April 17, 2024

Salmonella Carrau Outbreak Linked to Precut Melons

A Salmonella Carrau outbreak that is linked to precut melons traced to Caito Foods has been announced by the FDA. At least 93 people in 9 states are sick with the outbreak strain. Twenty-three people have been hospitalized because they are so sick.

Salmonella Carrau Outbreak Caito Foods Melons

The states where ill people live are Alabama, Illinois, Indiana, Kentucky, Michigan, Missouri, Minnesota, Ohio, and Wisconsin. The FDA report did not state how many people are sick in each state. The last illness onset date was March 31, 2019.

There was a Salmonella Adelaide outbreak in 2018, also linked to Caito Foods precut melons, that sickened at least 77 people in 9 states. Thirty-six people were hospitalized in that outbreak.

The FDA is recommending that people not eat these precut melon products, which include cantaloupe, honeydew, and watermelon, and combinations of those fruits, that are linked to the Salmonella Carrau outbreak. They were sold in clear, plastic clamshell containers and were distributed in Illinois, Indiana, Iowa, Kansas, Kentucky, Michigan, Minnesota, Missouri, Nebraska, New York, North Carolina, Ohio, Pennsylvania, Tennessee, West Virginia, and Wisconsin. If you aren’t sure whether or not you purchased products distributed by Caito, ask your grocery or just throw the melons away.
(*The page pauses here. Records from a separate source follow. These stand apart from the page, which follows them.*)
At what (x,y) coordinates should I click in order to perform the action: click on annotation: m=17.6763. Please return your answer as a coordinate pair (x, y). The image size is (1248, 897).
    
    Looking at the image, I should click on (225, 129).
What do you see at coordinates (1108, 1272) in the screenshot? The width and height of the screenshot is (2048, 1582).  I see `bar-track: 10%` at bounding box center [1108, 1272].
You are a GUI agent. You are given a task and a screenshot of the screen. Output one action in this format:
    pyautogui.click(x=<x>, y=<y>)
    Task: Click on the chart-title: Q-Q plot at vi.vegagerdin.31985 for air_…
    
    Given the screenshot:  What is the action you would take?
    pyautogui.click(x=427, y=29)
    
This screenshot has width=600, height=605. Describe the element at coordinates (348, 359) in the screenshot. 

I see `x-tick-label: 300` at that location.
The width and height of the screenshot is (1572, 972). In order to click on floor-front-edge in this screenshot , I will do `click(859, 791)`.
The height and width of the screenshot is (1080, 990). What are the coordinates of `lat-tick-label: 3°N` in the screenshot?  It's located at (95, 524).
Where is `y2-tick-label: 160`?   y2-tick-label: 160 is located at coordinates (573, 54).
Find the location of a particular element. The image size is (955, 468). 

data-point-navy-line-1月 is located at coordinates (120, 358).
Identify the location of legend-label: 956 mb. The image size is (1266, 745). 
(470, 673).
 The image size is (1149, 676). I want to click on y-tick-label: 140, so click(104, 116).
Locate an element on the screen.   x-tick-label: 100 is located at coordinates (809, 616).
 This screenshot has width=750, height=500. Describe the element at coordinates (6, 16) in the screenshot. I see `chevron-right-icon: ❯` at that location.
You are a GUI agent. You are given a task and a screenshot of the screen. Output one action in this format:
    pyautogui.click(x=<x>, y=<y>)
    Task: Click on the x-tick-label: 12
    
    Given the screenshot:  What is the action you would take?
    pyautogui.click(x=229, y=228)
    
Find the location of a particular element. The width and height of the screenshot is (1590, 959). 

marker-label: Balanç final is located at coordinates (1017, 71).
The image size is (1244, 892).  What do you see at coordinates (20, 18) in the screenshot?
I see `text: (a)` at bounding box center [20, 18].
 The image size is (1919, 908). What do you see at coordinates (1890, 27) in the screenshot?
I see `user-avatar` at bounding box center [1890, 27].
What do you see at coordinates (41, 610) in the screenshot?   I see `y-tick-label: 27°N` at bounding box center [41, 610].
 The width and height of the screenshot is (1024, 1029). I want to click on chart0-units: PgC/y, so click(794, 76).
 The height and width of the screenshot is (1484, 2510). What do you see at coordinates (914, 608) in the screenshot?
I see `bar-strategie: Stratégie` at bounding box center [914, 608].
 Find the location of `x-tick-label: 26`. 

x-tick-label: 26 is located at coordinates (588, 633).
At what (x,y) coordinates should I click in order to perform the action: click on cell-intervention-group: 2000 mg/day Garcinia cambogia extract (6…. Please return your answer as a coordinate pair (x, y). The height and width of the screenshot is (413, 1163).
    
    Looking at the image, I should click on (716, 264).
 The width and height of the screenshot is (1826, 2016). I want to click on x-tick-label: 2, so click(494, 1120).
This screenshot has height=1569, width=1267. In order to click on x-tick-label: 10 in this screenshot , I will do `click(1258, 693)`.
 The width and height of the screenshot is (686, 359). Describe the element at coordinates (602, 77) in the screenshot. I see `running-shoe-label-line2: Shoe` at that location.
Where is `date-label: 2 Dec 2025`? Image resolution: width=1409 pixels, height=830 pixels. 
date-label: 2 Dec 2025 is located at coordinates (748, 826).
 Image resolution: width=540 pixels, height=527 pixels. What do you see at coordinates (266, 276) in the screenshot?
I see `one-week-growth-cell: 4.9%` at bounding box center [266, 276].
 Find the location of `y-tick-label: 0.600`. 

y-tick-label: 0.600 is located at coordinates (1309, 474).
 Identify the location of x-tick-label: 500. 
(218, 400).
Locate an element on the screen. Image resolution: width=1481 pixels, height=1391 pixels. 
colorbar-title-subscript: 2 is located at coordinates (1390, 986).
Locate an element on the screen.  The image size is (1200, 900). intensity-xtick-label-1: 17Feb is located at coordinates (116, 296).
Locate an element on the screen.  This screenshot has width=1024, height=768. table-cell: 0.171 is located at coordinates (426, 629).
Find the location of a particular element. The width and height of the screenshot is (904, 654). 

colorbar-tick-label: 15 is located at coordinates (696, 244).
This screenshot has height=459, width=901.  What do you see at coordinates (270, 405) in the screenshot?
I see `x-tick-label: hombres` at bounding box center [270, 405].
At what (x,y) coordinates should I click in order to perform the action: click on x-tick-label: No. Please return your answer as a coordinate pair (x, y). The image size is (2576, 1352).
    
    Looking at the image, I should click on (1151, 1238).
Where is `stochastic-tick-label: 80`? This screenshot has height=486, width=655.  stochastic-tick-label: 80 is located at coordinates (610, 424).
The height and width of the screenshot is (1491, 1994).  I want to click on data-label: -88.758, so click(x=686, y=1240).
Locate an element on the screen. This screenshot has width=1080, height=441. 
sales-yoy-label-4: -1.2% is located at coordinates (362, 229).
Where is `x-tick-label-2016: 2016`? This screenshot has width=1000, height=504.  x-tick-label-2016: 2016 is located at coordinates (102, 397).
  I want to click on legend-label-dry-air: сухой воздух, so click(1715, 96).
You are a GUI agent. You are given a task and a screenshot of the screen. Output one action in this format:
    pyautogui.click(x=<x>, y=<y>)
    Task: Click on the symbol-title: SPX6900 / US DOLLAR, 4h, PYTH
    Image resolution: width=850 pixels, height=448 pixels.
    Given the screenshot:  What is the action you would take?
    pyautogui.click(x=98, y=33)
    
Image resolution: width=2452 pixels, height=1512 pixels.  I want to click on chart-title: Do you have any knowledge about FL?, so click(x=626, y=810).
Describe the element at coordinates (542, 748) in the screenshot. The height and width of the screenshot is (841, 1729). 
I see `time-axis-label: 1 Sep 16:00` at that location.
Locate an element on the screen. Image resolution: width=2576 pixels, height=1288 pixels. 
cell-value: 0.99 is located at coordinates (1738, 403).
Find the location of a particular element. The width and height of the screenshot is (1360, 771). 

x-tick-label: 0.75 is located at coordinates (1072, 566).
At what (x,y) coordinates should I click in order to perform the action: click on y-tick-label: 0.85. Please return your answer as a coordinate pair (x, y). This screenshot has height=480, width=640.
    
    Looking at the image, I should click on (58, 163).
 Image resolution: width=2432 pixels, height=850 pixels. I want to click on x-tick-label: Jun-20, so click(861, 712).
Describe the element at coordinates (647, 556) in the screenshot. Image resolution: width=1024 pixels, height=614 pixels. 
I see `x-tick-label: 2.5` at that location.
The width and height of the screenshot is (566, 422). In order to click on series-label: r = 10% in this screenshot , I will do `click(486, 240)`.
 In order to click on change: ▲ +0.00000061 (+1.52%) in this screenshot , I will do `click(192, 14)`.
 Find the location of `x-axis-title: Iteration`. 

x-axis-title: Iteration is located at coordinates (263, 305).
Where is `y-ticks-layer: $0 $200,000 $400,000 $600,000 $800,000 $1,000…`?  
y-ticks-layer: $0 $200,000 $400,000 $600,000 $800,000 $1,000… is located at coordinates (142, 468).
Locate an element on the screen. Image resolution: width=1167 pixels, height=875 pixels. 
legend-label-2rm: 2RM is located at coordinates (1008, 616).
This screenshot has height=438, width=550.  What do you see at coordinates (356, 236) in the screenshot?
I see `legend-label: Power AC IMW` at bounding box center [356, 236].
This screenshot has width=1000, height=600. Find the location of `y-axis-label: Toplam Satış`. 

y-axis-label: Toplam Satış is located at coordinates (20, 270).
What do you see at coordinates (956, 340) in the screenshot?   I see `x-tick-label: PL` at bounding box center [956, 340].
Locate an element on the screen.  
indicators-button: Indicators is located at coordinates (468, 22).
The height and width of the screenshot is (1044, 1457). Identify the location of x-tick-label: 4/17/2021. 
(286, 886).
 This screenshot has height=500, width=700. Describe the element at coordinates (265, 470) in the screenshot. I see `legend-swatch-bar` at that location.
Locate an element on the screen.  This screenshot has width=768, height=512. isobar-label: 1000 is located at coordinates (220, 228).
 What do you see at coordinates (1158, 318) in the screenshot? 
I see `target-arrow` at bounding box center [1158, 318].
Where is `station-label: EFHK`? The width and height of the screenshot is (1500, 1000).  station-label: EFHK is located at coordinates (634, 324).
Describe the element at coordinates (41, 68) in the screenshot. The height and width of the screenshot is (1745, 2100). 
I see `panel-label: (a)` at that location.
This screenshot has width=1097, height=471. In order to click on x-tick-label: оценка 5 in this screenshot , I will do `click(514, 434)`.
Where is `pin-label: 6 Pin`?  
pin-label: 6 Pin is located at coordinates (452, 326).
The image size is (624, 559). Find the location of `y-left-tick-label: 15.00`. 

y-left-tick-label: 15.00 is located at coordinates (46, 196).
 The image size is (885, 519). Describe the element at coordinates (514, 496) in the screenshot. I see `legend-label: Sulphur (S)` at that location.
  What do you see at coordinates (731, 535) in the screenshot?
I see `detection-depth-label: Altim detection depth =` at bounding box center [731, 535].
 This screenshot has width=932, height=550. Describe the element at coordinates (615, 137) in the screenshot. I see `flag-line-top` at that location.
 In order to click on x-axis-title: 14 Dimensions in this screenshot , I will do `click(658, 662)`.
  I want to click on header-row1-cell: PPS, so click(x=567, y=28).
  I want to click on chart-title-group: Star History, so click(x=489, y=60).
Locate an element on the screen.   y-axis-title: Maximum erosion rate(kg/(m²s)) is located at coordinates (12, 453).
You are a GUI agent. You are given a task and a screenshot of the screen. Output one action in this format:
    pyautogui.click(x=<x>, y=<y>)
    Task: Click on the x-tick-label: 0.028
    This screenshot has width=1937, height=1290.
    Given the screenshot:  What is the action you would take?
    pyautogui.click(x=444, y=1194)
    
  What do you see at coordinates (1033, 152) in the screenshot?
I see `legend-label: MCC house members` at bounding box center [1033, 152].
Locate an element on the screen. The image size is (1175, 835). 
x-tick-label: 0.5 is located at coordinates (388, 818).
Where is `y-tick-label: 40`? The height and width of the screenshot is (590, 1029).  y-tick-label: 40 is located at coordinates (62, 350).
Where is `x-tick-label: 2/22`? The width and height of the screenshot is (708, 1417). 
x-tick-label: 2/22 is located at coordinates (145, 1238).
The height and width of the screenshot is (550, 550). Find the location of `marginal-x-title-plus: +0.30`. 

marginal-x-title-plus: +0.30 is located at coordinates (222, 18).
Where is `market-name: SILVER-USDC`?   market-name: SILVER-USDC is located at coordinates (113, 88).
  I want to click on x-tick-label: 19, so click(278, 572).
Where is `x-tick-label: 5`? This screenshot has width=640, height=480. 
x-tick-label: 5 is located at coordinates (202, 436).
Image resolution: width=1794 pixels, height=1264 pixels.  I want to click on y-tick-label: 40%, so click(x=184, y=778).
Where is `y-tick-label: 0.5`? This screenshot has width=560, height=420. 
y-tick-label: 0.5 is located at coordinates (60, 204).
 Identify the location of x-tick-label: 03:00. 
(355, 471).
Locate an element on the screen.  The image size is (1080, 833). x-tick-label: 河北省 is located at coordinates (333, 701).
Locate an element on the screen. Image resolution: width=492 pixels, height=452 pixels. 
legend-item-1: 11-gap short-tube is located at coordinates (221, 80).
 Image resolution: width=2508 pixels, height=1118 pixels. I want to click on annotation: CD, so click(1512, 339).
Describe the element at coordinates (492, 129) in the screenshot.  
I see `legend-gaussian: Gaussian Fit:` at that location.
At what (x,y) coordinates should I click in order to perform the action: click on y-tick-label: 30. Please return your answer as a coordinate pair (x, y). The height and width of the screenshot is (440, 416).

You can see the full list of recalled melon products, which include cantaloupe spears, melon mix, honeydew chunks, snack trays, watermelon chunks, and fruit bowls, at the FDA web site. The melon products were sold at these retailers under these brand names, although Walmart management told the FDA they removed all Caito recalled products on April 11, 2019.

  • Kroger under the Renaissance Food Group label
  • Kroger under Boar’s Head Private Label
  • Target under the Garden Highway Label
  • Trader Joes under the Trader Joes label
  • Walmart under a Freshness Guaranteed label
  • Amazon/Whole Foods under the Whole Foods Market Label

And these products were distributed by:

  • Caito Foods Distribution with the label “Distributed by Caito Foods”
  • Gordon Food Service with the label “Distributed by Caito Foods”
  • SpartanNash Distribution with the label “Open Acres”
Lawyer Fred Pritzker

You can contact attorney Fred Pritzker for help at 1-888-377-8900 or 612-338-0202.

Food safety lawyer Fred Pritzker, who has represented many clients in Salmonella lawsuits, said, “Producers and packers of fresh produce must control pathogens to avoid outbreaks like this one. No one should get sick because they chose to buy free fruit at the grocery store.”

The FDA notice also stated that Salmonella Carrau is a rare strain that has been ‘historically seen in imported melons.” Caito Foods has told the FDA that imported melons were used to make the suspect fruit products. FDA and authorities in Indiana are investigating the Caito processing facility where the melons were cut and packed.

If you purchased any of the recalled products, do not eat them. Throw them away in a sealed garbage can so other people can’t access them, or take them back to the store. You should then wash your refrigerator, cutting boards and countertops, and utensils that may have come into contact with the melons products, and sanitize them with a mild bleach solution.

The symptoms of a Salmonella infection include a fever, nausea, vomiting, abdominal cramps and pain, and diarrhea that may be bloody. Most people recover without medical attention, but the long term consequences of this infection can be serious, and included endocarditis and high blood pressure. If you or anyone you know has been sick, see your doctor. You may be part of this Salmonella Carrau outbreak.